Une anomalie à 4 000 mètres de fond
Tout commence dans la zone de fracture de Clarion-Clipperton, une vaste plaine abyssale située dans l’océan Pacifique, entre Hawaï et le Mexique. Andrew Sweetman, écologue à l’Association écossaise pour les sciences marines (SAMS), y mène des recherches pour évaluer la consommation d’oxygène des organismes vivants sur le plancher océanique.
La logique scientifique est simple : dans ces profondeurs où règne l’obscurité totale, la photosynthèse est impossible. Les organismes consomment de l’oxygène, ils ne devraient pas en produire. Pourtant, en isolant des sédiments sous des cloches hermétiques, l’équipe de Sweetman observe l’impossible : le taux d’oxygène ne baisse pas, il grimpe en flèche.
La surprise est telle que les chercheurs ont cru pendant des années à un dysfonctionnement de leur matériel.

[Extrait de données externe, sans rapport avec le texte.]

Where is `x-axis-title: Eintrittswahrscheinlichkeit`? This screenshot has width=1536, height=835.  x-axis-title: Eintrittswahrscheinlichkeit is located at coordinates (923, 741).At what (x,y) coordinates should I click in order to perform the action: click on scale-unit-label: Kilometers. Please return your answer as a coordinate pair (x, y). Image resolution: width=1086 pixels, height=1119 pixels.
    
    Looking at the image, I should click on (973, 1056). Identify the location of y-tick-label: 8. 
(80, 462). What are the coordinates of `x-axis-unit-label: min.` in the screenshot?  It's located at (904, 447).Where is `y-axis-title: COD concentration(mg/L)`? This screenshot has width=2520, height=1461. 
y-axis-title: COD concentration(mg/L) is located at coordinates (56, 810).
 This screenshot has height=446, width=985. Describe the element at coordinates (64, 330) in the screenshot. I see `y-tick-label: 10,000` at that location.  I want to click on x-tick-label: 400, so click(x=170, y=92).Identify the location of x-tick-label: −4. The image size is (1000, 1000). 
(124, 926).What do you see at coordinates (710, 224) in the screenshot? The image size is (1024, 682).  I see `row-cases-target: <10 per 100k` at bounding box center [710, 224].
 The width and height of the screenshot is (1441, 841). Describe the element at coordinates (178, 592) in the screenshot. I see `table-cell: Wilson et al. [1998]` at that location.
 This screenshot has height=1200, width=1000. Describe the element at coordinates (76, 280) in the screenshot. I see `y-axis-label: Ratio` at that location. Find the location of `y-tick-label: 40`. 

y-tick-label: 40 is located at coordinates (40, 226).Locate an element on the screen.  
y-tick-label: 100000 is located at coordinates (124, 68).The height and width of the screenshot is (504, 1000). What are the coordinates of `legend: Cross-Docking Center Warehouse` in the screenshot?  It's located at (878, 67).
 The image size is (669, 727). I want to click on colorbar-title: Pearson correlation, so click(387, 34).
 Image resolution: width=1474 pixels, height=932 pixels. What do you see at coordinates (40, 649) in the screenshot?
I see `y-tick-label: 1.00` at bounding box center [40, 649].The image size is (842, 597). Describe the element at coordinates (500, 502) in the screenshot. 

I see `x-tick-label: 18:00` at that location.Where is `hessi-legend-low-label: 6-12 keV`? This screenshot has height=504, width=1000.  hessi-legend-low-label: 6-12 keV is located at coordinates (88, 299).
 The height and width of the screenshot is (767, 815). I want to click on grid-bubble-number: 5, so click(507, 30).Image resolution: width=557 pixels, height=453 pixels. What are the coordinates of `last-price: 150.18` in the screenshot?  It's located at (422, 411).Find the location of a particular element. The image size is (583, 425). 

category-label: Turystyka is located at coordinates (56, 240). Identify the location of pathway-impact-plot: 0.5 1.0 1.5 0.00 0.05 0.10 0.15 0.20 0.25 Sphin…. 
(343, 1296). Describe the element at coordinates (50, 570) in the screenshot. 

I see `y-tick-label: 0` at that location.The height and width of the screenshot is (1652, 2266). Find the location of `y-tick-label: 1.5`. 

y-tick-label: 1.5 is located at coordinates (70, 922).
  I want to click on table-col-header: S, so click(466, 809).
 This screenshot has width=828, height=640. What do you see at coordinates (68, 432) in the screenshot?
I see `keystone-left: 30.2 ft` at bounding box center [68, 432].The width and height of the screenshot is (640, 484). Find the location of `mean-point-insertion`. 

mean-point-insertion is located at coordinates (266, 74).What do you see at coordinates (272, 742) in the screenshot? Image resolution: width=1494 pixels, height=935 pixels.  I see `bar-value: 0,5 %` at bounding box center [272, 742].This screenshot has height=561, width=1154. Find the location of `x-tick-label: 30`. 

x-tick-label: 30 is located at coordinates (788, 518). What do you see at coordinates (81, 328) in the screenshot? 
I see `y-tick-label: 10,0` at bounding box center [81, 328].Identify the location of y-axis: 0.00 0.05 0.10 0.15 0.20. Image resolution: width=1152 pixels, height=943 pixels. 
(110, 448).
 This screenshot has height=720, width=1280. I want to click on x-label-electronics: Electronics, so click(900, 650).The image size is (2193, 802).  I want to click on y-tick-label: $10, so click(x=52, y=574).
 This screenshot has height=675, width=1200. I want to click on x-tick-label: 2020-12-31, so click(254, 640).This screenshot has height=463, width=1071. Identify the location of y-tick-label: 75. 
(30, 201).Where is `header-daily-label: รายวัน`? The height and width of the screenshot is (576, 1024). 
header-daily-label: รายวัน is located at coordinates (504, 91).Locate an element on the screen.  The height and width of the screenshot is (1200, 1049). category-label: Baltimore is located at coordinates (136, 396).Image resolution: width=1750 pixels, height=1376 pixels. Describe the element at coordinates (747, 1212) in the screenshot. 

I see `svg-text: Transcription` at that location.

« J’ai dit à mes étudiants : remettez les capteurs dans la boîte, ils sont cassés », confie Andrew Sweetman.
Ce n’est qu’après avoir utilisé une méthode de mesure différente et obtenu les mêmes résultats que l’évidence s’est imposée : une source inconnue produit bien de l’oxygène dans le noir absolu.
Des « batteries naturelles » au fond de l’eau

Mais qui — ou quoi — fabrique ce gaz vital ? Les coupables sont des nodules polymétalliques. Ce sont de petites concrétions rocheuses, ressemblant à des pommes de terre charbonnées, qui tapissent le fond de l’océan. Ces nodules sont extrêmement riches en métaux rares : manganèse, nickel, cobalt, cuivre et lithium.
L’étude publiée dans Nature Geoscience révèle que ces nodules agissent comme des « géo-batteries ». En analysant leur surface, les chercheurs ont détecté une tension électrique pouvant atteindre 0,95 volt. Lorsque ces galets sont regroupés, ils peuvent générer une tension supérieure à 1,5 volt, soit le seuil nécessaire pour déclencher l’électrolyse de l’eau de mer. Concrètement, ces pierres utilisent l’électricité pour casser les molécules d’eau (H2O) et libérer de l’oxygène et de l’hydrogène.
Réécrire l’histoire de la vie ?
Cette découverte a des implications vertigineuses. La théorie dominante stipule que la vie complexe a pu se développer sur Terre il y a environ 3 milliards d’années grâce aux cyanobactéries qui ont commencé à oxygéner l’atmosphère via la photosynthèse. Si de l’oxygène peut être produit de manière abiotique (sans le vivant) dans les profondeurs, cela signifie que des niches oxygénées existaient peut-être bien avant.
Andrew Sweetman soulève une question fondamentale : « La vie aérobie aurait-elle pu commencer ailleurs que sur la terre ferme et près de la surface ? » Cette hypothèse relance aussi les spéculations sur la vie extraterrestre. Si ce processus existe sur Terre, il pourrait théoriquement se produire dans les océans souterrains d’Encelade (lune de Saturne) ou d’Europe (lune de Jupiter), offrant de l’oxygène là où la lumière d’une étoile ne parvient jamais.
Un trésor convoité et menacé
L’ironie de cette découverte est cruelle. Ces nodules polymétalliques, qui semblent jouer un rôle crucial dans la « respiration » des abysses, sont exactement les ressources que les industriels veulent extraire pour fabriquer… nos batteries de voitures électriques et nos smartphones. La zone de Clarion-Clipperton est la cible prioritaire du futur minage en eaux profondes.
Si ces « batteries de roche » fournissent l’oxygène nécessaire à la faune abyssale locale, les aspirer pour nos besoins technologiques pourrait asphyxier tout un écosystème. Des voix s’élèvent déjà, comme celle de Greenpeace, pour demander un moratoire sur l’exploitation minière, arguant que nous comprenons encore trop mal ces environnements pour risquer de les détruire.
La communauté scientifique reste prudente
Comme toute découverte majeure brisant un paradigme, l’existence de cet « oxygène noir » suscite le débat. Certains scientifiques appellent à la prudence. Des experts de l’Ifremer ou du centre GEOMAR en Allemagne soulignent que les preuves doivent être solidifiées. Des questions techniques se posent : s’agit-il d’air piégé dans les instruments ? Combien de temps ces nodules peuvent-ils réellement produire de l’électricité avant de s’épuiser ?
D’autant plus que l’étude a été partiellement financée par The Metals Company, une société minière qui, paradoxalement, critique aujourd’hui les résultats, les qualifiant de « science bâclée ». La bataille scientifique ne fait que commencer, mais une chose est sûre : les abysses n’ont pas fini de nous surprendre.